Sahadaki askerler tarafından kolayca kullanılabilen drone’ların herhangi bir komuta merkezine ve cihaza ihtiyaç duymadığına dikkat çeken İkinci, “İsterlerse üzerlerinde taşıdıkları patlayıcıları o tehdidi bertaraf etmek için kullanabiliyorlar. Bu anlamda terör operasyonlarında çok ciddi katkı sağladığını düşünüyoruz” dedi.
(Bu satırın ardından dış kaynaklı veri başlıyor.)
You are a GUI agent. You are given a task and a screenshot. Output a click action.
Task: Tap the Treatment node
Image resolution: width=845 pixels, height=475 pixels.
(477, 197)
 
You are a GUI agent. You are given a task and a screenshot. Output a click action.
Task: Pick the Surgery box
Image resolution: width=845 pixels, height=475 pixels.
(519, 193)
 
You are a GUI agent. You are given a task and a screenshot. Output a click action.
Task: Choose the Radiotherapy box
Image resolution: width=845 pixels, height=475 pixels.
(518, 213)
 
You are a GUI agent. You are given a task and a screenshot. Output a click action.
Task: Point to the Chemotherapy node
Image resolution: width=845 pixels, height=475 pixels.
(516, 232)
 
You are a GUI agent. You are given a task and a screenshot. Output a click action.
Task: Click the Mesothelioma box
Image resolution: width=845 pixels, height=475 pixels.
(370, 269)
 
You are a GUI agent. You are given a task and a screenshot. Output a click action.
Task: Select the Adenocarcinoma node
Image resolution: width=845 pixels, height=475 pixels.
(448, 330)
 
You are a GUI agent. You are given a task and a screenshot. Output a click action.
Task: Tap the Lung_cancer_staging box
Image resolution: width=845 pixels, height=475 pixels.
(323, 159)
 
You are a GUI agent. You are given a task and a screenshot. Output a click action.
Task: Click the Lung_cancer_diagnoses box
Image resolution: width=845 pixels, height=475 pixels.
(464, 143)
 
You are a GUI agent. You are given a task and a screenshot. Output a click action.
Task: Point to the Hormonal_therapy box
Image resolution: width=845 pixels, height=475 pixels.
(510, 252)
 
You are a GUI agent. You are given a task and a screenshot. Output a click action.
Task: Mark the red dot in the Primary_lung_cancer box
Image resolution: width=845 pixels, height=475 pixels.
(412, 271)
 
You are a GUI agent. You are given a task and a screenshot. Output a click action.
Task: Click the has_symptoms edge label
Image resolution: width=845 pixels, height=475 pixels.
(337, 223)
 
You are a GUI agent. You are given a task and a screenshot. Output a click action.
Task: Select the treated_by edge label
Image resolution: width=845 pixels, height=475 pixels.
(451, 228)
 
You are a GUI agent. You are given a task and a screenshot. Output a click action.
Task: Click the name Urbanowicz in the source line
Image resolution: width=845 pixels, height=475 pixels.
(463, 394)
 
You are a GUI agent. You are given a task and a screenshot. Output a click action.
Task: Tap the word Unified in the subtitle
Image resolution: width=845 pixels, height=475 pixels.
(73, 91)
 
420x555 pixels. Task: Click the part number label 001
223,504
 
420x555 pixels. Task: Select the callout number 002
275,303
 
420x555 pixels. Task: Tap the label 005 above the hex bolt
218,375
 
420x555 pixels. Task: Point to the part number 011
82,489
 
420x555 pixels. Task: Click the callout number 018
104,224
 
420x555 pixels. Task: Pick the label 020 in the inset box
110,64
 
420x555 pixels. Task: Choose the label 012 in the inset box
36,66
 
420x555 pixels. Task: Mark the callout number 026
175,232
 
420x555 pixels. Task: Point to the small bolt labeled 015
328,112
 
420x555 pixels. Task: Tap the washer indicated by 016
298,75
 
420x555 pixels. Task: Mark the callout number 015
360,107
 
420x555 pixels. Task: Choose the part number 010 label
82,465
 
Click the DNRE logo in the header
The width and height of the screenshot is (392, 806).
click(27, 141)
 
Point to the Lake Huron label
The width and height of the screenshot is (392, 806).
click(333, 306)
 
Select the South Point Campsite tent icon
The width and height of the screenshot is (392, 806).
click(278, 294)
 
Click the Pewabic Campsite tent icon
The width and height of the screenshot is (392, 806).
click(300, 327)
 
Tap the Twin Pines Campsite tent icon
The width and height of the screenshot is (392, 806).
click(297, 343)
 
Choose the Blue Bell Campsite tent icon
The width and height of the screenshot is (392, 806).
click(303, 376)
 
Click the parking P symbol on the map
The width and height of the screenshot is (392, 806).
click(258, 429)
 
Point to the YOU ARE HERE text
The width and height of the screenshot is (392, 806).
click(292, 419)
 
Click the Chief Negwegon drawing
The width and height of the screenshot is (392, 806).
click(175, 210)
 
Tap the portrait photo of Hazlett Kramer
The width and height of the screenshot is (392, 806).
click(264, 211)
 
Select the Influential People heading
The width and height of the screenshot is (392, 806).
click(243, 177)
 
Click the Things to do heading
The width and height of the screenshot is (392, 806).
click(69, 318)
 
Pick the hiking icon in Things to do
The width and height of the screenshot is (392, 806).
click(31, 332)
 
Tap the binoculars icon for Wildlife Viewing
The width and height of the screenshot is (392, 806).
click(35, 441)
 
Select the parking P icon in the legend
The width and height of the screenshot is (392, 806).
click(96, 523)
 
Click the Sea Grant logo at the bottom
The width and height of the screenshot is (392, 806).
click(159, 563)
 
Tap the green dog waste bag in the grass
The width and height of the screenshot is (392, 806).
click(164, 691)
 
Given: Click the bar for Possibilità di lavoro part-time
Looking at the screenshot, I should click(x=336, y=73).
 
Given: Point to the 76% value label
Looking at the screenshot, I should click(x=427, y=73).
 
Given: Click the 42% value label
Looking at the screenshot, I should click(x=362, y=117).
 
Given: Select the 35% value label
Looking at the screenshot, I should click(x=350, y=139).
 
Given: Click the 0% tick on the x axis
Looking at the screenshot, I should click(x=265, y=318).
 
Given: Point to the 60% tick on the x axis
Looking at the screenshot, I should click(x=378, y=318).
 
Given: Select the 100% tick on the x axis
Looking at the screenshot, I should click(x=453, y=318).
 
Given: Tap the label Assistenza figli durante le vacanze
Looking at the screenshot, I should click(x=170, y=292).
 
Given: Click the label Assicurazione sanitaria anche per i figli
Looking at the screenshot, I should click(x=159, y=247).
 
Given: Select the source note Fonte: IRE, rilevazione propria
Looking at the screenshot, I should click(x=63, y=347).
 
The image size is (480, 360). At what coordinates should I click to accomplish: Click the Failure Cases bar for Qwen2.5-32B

Türk askerinin, tehlikeye girmeden düşman unsurlarını bertaraf edebileceği platformlar geliştirmek Türk mühendislerinin ve savunma sanayinin asli görevi olduğunu belirten İkinci, “Bundan sonraki süreçte özellikle yapay zeka içeren, uzaktan algılama sistemleri içeren drone’lar ne kadar aktive edilebilirse, buna göre TSK, savaş alanında rakiplerinin çok daha önünde manevralar yapabilecek ve kabiliyet kazanabilecek bir aşamaya gelecektir.” değerlendirmesini yaptı.